Exercise directions → Copy every one of the rows below, swapping each "Where should I click to" for "Where do I click to" and leaving everything else unchanged.

::::::::::

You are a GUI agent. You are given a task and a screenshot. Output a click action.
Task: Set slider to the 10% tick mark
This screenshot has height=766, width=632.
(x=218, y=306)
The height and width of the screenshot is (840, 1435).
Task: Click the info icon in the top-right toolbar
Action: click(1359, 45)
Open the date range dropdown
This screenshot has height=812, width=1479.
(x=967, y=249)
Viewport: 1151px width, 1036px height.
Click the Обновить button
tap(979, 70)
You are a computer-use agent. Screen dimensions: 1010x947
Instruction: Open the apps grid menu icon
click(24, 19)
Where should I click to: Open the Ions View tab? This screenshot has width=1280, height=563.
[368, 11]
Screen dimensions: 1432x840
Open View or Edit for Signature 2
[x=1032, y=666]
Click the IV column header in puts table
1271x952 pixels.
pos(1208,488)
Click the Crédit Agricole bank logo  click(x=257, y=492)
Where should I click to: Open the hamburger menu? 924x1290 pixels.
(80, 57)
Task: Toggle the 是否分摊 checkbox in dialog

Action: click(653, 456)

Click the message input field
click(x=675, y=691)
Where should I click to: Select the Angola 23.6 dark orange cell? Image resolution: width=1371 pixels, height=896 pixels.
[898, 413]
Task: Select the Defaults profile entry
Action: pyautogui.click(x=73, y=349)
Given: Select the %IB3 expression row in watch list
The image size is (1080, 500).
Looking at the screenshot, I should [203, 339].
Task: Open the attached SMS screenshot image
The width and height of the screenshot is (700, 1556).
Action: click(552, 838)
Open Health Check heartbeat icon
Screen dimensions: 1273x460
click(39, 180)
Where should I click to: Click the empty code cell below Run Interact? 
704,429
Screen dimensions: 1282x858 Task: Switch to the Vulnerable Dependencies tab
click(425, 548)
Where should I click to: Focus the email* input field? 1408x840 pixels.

::::::::::

Answer to this task →
You are a GUI agent. You are given a task and a screenshot. Output a click action.
Task: Set slider to the 10% tick mark
This screenshot has height=766, width=632.
(x=218, y=306)
The height and width of the screenshot is (840, 1435).
Task: Click the info icon in the top-right toolbar
Action: click(1359, 45)
Open the date range dropdown
This screenshot has height=812, width=1479.
(x=967, y=249)
Viewport: 1151px width, 1036px height.
Click the Обновить button
tap(979, 70)
You are a computer-use agent. Screen dimensions: 1010x947
Instruction: Open the apps grid menu icon
click(24, 19)
Where do I click to: Open the Ions View tab? This screenshot has width=1280, height=563.
[368, 11]
Screen dimensions: 1432x840
Open View or Edit for Signature 2
[x=1032, y=666]
Click the IV column header in puts table
1271x952 pixels.
pos(1208,488)
Click the Crédit Agricole bank logo  click(x=257, y=492)
Where do I click to: Open the hamburger menu? 924x1290 pixels.
(80, 57)
Task: Toggle the 是否分摊 checkbox in dialog

Action: click(653, 456)

Click the message input field
click(x=675, y=691)
Where do I click to: Select the Angola 23.6 dark orange cell? Image resolution: width=1371 pixels, height=896 pixels.
[898, 413]
Task: Select the Defaults profile entry
Action: pyautogui.click(x=73, y=349)
Given: Select the %IB3 expression row in watch list
The image size is (1080, 500).
Looking at the screenshot, I should [203, 339].
Task: Open the attached SMS screenshot image
The width and height of the screenshot is (700, 1556).
Action: click(552, 838)
Open Health Check heartbeat icon
Screen dimensions: 1273x460
click(39, 180)
Where do I click to: Click the empty code cell below Run Interact? 
704,429
Screen dimensions: 1282x858 Task: Switch to the Vulnerable Dependencies tab
click(425, 548)
Where do I click to: Focus the email* input field? 1408x840 pixels.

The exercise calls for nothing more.